Thousands of migrants and asylum seekers are currently living in shelters and on the streets of violent Mexican border cities, such as Reynosa, Mexicali and Nuevo Laredo. They live in uncertainty because the US government has forced them to stay in Mexico, including some who have legally filed their asylum applications in the United States. They fear for their safety and are not sure of their future.
In these cities, there are only a small number of shelters where migrants and asylum seekers can find refuge, and many of them are already at maximum capacity. This has forced those migrants and asylum seekers that cannot find beds to live instead on the street, with little money and no access to either medical or legal assistance.
At this point along the border, in Nuevo Laredo, kidnapping is the order of the dayFelipe Reyes, Psychologist with Médecins Sans Frontières
Violence rife across the region
Even as the US administration fans the flames of a ‘state of emergency’ at the border with Mexico, the real crisis is the terrible violence and inhumane treatment that many migrants and asylum seekers have experienced in their home countries. It is this violence, which is rife across Guatemala, Honduras and El Salvador, that causes thousands of families to make the hard decision to leave and begin their journey north.
Yet, this abuse is repeated; first as they travel through Mexico, and then again once they are stranded at the border. People travel to the border seeking protection against abuse and violence, but run into it on more than one occasion on their journey through Mexico.
“At this point along the border, in Nuevo Laredo, kidnapping is the order of the day,” says Felipe Reyes. “For that reason, migrants don’t walk in the streets because it is very dangerous.”
Fleeing people dealing with a tumult of emotions
Felipe is a psychologist with Médecins Sans Frontières (MSF) who helps migrants, asylum seekers and deported Mexicans in two shelters in the city, La Casa Amar and Casa del Migrante Nazaret. At the shelters MSF provides medical, psychological and social assistance to hundreds of people who arrive at the border.
“It is a very difficult situation for the people I talk with. They have to deal with sadness, depression, feelings of guilt and suicidal thoughts,” says Reyes. “They have sleep disorders and suffer from anxiety because the waiting lists to start asylum procedures are very long and there is no certainty of refuge for them.”
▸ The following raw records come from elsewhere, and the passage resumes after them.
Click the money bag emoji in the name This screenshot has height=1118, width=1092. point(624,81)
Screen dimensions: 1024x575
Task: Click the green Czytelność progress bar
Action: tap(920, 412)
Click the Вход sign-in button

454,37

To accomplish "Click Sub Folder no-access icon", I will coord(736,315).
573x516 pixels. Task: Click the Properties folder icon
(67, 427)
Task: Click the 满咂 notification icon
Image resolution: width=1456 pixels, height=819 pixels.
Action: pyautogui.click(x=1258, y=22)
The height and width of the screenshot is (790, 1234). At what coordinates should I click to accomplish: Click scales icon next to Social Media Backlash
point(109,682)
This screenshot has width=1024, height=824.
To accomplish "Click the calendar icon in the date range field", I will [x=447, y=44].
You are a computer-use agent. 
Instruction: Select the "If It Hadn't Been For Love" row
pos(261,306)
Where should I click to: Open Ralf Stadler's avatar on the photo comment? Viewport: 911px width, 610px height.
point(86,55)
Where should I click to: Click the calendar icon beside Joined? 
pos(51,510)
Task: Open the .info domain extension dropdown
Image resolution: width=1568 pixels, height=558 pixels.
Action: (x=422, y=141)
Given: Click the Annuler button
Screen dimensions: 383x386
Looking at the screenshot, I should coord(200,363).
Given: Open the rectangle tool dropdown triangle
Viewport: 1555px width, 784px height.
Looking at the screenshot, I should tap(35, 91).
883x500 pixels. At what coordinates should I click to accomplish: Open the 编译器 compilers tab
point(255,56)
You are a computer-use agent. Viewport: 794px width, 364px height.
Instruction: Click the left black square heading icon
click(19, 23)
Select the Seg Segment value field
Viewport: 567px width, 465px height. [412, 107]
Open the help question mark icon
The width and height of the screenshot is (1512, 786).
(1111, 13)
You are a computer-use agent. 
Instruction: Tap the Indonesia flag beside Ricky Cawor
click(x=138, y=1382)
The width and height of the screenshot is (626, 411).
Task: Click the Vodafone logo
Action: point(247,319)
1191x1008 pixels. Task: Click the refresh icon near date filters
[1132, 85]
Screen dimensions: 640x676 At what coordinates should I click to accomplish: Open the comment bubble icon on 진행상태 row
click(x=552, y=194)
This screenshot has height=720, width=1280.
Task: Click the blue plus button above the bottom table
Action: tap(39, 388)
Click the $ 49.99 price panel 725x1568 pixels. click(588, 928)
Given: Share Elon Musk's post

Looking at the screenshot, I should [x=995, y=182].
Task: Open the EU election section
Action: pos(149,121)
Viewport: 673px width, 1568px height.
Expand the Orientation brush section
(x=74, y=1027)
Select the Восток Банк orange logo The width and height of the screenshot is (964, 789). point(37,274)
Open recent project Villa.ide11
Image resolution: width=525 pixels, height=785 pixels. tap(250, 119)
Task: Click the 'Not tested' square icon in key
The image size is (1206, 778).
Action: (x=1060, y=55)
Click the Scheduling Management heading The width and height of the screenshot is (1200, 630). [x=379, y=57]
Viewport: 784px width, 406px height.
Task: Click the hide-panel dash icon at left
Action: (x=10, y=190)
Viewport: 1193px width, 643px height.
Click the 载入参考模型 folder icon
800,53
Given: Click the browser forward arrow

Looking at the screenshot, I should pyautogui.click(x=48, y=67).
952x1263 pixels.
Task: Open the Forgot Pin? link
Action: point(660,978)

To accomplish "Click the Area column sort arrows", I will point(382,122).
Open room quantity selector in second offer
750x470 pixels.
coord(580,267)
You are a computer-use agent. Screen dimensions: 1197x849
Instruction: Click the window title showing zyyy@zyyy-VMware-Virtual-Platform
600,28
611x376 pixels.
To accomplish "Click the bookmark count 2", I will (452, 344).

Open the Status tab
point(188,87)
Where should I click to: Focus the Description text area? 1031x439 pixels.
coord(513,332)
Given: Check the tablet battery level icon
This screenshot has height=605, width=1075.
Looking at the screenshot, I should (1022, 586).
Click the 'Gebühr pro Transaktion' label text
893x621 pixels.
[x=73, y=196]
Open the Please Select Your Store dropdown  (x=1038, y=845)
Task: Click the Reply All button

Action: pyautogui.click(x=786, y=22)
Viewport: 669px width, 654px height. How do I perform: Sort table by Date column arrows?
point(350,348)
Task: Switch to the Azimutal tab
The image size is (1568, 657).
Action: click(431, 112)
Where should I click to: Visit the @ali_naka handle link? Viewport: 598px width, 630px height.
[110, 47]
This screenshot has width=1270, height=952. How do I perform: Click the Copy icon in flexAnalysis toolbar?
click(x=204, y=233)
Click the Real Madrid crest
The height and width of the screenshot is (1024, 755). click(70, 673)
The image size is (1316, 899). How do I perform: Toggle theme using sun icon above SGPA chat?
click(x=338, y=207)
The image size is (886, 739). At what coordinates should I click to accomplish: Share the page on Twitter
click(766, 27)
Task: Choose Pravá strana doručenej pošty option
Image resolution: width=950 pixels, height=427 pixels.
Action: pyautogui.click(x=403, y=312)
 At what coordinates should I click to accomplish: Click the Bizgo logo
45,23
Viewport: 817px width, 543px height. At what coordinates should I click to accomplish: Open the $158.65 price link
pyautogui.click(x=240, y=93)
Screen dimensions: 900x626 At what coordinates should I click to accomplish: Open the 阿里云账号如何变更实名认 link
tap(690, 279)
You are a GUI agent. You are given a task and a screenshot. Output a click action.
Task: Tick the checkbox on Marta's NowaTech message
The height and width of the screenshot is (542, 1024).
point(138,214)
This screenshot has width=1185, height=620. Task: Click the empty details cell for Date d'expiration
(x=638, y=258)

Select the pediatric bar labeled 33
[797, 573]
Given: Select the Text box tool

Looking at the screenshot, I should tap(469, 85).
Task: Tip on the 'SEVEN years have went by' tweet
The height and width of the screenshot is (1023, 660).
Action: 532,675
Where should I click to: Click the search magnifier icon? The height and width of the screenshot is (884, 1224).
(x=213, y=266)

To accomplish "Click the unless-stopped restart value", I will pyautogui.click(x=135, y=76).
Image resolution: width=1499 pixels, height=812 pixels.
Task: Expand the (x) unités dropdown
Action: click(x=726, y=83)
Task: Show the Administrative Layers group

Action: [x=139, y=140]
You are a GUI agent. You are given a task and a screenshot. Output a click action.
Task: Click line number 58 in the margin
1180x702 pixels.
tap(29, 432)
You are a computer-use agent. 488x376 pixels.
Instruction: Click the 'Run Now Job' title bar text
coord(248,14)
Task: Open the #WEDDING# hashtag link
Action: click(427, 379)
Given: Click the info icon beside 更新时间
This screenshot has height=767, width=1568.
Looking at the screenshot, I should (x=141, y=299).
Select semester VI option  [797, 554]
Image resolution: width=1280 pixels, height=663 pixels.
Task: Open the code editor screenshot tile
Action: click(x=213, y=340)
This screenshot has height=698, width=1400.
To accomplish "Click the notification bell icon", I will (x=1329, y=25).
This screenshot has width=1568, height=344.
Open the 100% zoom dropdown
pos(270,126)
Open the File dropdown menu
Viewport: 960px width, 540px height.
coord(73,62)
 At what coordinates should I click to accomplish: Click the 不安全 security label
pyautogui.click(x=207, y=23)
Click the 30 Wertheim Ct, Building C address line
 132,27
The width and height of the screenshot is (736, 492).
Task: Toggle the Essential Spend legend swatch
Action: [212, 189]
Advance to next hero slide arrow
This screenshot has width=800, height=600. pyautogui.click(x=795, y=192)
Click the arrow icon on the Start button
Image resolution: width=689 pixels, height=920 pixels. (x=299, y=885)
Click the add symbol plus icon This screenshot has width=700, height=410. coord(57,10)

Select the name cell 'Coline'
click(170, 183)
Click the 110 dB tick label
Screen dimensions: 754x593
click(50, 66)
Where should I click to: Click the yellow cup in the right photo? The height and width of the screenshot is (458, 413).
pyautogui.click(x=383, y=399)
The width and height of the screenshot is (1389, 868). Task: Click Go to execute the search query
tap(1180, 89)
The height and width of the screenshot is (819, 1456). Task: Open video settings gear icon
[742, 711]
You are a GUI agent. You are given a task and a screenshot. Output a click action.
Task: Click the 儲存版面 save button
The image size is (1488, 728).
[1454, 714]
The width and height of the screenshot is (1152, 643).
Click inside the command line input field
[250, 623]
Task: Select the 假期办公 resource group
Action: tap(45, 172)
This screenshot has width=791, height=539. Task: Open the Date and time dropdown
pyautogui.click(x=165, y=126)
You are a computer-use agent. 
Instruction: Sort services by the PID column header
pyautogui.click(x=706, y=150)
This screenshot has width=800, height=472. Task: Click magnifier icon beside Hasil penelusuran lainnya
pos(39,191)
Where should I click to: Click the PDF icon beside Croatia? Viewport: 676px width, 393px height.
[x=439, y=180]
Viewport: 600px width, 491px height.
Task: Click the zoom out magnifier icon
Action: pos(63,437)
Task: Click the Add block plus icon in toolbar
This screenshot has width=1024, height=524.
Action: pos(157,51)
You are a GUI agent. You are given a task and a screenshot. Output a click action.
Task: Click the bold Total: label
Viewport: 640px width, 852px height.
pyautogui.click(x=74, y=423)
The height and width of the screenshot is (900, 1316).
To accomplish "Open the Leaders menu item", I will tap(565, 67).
Alongside his MSF medical colleagues, Reyes witnesses this kind of emotional trauma every day.
Robbed, assaulted, kidnapped – with nowhere to turn
José is a Honduran man who was robbed and assaulted during his long journey through Mexico. He travelled with his brothers and sister to the Mexican border where they planned to start their asylum applications because gangs in Honduras had threatened to kill them. But they did not find any sanctuary in Mexico. He recalls the painful moment when his sister was kidnapped, as they arrived in Nuevo Laredo.
“When we got off the bus, some men dragged my brother and me away and took my sister somewhere else. After a few hours my brother and I were released, but she wasn’t,” José says. “We still do not have any news of her. We paid five thousand dollars in ransom, which was all we had, but they have not released her.”
“I do not know who can help us. We do not trust the police here,” José continues. “Our plan was to start the refugee application process in the USA, but now I do not want to leave here until I know what has happened to her”.
I do not know who can help us. We do not trust the police here.José, Honduran man in Nuevo Laredo
Trying to build new lives – but Mexico is not an option
For the men and women who fled the violence of their home countries with their families, we see how difficult it is for them to try to find their new identities, with their desire to build new lives for their children amidst the terror of living in Mexico, and the fear of having to return to their former homes.
“For two years we suffered extortion, until the day came when we could no longer pay. I mortgaged my home and we sold everything,” recalls Margarita, a 36-year-old migrant from Guatemala who arrived at the Mexican border with her husband and three daughters, aged 16, seven and six.
“My dream was never the American dream. I had a good life with my family, but they [the gangs] left us with no choice. We want to follow the rules. Here they gave us a humanitarian visa, but Mexico is not an option for my family,” says Margarita. She was almost kidnapped at the Nuevo Laredo bus station. “They wanted to take my daughters, I screamed with all my strength and we managed to escape. We are going to wait here as we have been asked, before requesting asylum in the United States.” She says this with resignation because she knows that at the moment she has no other option.
Despite her age, Margarita's youngest daughter is aware of the difficult situation her family has had to live through. When her mother asks, “Do you want us to go back to Guatemala?”, she replies without hesitation, “no, because they kill you there.”